▶ RECORD EXTRACTS
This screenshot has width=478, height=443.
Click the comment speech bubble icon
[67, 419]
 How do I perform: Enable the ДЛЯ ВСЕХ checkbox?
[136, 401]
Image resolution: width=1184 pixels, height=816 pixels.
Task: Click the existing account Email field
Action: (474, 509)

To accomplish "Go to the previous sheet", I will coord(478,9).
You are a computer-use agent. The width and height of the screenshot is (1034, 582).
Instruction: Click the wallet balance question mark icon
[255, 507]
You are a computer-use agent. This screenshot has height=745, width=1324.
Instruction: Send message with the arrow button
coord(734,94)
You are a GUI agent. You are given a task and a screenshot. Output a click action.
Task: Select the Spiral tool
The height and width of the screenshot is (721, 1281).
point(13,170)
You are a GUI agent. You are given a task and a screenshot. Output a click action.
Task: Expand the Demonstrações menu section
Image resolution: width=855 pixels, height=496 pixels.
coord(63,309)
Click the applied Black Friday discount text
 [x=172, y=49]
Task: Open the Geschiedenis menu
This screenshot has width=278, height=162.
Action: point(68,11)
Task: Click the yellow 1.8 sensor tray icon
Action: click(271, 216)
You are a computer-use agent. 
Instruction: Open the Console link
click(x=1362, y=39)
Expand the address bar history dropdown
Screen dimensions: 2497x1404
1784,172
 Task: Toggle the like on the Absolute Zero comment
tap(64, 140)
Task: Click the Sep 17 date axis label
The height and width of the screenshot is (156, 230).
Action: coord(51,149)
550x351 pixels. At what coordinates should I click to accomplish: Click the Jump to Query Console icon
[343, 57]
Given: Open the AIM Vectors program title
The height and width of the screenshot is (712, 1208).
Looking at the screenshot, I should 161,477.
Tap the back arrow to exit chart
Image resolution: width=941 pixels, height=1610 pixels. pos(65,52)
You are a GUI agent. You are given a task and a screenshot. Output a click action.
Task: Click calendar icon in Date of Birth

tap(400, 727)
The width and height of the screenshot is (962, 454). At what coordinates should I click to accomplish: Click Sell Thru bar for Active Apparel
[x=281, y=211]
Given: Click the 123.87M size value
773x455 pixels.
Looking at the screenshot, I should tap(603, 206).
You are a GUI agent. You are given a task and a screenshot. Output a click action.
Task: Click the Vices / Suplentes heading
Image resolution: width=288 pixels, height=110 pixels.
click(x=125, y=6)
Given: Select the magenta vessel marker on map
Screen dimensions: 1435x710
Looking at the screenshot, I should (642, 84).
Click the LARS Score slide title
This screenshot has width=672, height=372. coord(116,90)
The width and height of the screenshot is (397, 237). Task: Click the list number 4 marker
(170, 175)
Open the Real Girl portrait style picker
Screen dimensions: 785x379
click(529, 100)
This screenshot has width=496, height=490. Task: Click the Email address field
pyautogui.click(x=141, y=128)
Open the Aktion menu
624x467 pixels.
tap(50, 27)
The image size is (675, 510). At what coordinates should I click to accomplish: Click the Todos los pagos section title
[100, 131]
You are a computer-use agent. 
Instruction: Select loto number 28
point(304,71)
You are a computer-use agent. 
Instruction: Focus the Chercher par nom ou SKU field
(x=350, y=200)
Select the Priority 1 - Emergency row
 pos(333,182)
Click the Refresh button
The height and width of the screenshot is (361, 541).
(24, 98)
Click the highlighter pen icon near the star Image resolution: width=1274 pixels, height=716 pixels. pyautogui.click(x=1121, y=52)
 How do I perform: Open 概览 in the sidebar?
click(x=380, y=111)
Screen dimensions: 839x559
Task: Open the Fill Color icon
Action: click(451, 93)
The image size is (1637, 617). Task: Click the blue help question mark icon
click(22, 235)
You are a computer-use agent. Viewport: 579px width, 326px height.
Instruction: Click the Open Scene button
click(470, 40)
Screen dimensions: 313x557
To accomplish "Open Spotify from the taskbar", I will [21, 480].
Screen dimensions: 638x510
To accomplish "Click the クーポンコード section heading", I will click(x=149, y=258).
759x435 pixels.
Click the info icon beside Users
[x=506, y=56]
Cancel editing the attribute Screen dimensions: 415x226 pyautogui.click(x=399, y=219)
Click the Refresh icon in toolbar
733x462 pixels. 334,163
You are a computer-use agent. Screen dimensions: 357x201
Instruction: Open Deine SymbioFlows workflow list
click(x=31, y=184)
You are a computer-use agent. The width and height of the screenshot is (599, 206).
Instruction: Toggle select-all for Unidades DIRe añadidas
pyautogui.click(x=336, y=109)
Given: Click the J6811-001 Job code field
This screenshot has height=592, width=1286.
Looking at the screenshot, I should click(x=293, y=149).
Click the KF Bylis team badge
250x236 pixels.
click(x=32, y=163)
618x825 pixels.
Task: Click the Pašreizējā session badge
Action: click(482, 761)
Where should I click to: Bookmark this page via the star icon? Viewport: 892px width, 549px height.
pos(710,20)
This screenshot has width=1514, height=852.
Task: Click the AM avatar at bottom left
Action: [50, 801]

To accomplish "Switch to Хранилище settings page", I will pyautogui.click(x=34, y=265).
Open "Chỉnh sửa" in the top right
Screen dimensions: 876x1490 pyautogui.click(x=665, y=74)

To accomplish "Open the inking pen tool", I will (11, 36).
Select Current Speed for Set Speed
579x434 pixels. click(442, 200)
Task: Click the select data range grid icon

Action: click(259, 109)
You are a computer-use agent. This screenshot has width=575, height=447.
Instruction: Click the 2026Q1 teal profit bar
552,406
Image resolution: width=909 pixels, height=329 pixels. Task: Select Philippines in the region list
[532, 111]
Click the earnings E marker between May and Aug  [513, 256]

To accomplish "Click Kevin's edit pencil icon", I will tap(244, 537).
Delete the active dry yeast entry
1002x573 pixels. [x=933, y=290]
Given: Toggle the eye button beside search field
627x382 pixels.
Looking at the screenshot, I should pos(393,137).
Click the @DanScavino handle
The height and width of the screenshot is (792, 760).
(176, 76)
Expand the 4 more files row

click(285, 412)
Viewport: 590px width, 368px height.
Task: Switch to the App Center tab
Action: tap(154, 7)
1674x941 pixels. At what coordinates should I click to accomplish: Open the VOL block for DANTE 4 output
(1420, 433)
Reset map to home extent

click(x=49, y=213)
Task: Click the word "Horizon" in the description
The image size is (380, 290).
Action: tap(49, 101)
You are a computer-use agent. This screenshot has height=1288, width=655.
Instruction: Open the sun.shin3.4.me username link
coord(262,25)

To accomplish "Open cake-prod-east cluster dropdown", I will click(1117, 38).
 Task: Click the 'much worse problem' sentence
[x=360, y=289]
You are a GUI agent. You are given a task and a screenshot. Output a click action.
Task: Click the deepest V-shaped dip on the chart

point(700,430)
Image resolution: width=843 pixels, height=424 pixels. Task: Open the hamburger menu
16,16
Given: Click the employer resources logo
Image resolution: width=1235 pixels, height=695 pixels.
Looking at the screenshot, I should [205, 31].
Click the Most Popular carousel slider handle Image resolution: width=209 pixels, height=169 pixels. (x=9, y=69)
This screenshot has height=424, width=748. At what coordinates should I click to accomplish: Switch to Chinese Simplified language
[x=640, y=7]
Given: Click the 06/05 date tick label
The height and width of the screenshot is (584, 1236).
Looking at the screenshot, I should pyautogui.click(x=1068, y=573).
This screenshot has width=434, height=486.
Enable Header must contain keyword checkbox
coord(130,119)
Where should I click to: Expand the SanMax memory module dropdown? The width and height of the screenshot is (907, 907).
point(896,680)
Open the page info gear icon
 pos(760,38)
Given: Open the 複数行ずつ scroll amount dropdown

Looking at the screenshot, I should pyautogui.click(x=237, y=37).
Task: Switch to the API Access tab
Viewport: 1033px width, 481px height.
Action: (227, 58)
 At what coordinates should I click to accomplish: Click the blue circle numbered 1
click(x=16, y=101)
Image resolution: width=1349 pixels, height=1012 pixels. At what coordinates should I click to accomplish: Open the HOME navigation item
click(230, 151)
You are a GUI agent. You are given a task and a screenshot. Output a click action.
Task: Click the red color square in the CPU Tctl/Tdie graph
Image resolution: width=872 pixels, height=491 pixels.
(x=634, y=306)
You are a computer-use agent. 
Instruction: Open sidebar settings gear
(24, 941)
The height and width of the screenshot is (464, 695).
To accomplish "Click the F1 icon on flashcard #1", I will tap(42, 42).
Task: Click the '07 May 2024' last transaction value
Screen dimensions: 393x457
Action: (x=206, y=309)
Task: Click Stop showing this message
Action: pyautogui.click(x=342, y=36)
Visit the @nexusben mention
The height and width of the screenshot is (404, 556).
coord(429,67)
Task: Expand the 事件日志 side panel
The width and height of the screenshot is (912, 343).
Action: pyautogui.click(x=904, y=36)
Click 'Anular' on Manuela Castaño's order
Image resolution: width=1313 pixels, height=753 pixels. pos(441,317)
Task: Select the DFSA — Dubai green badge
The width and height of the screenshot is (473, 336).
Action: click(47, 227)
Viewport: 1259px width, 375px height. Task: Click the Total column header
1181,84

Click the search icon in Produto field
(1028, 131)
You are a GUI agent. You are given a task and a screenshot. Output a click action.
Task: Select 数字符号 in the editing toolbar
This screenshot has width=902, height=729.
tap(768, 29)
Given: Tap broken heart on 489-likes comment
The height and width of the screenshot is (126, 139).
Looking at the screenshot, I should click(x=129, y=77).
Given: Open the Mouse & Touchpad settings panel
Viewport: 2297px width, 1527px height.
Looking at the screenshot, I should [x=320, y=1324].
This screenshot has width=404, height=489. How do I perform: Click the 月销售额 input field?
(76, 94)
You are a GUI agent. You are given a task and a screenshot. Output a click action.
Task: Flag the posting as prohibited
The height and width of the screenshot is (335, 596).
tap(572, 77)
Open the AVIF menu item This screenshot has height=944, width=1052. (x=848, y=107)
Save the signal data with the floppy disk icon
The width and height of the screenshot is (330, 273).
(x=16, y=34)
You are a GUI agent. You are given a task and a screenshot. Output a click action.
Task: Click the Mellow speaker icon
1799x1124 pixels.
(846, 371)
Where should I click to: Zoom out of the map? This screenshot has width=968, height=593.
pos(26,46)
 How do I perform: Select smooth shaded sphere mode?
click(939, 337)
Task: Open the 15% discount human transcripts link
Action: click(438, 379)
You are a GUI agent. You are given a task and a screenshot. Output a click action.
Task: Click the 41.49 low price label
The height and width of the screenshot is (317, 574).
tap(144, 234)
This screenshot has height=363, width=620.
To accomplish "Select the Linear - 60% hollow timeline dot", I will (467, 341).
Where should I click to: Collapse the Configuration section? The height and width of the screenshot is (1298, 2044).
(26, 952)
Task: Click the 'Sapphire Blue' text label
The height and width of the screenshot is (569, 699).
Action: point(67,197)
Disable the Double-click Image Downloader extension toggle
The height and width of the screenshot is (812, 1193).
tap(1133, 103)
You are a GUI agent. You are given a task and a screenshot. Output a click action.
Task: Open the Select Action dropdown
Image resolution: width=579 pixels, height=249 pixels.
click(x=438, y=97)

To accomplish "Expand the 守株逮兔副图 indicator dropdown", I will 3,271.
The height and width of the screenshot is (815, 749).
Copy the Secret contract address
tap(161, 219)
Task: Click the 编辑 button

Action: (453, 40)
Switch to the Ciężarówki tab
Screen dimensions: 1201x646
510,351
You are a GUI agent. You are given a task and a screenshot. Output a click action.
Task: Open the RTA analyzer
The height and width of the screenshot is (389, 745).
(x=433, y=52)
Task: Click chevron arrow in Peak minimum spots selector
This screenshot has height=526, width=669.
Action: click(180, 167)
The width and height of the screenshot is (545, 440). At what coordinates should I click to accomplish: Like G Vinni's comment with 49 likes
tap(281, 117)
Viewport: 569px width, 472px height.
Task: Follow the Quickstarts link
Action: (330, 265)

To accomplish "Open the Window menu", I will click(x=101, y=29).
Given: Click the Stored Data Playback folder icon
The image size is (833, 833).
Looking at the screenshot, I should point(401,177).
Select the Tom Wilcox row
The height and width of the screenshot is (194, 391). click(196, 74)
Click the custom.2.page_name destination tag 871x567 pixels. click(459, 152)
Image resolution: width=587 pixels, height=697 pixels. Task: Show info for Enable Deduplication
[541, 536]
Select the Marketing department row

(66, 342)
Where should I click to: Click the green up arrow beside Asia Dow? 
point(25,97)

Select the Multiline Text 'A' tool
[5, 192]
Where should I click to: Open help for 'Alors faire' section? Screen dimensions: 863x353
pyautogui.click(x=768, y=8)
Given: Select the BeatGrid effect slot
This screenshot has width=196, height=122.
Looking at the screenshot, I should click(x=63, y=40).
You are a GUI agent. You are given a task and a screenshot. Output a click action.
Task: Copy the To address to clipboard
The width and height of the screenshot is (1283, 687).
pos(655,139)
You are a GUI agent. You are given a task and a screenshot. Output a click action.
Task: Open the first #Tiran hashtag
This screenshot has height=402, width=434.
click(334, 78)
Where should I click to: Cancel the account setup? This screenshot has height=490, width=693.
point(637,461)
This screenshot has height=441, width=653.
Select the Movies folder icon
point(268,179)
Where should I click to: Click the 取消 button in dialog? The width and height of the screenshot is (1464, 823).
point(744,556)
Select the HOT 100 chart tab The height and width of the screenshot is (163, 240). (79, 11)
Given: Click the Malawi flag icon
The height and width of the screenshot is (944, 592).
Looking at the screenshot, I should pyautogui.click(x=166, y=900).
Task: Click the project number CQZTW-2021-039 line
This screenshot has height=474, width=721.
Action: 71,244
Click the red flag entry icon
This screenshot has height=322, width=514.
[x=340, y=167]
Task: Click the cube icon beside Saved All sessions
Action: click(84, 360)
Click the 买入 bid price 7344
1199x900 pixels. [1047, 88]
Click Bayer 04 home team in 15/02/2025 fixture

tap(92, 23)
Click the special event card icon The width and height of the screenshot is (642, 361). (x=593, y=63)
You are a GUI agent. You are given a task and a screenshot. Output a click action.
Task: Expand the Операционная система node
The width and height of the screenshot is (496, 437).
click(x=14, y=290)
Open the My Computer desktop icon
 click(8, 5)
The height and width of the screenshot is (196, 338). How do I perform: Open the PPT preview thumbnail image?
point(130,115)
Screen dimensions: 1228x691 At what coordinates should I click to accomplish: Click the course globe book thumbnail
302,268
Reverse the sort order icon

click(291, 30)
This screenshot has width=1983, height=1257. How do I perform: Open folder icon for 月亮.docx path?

▶ GOAL OF THE EXERCISE
Reproduce as a numbered list, with blank lines omitted, the entries starting with the line that contains "Select the HOT" and continuing through the line that contains "should pyautogui.click(x=166, y=900).".

▶ RESULT FOR THIS TASK
1. Select the HOT 100 chart tab The height and width of the screenshot is (163, 240). (79, 11)
2. Given: Click the Malawi flag icon
3. The height and width of the screenshot is (944, 592).
4. Looking at the screenshot, I should pyautogui.click(x=166, y=900).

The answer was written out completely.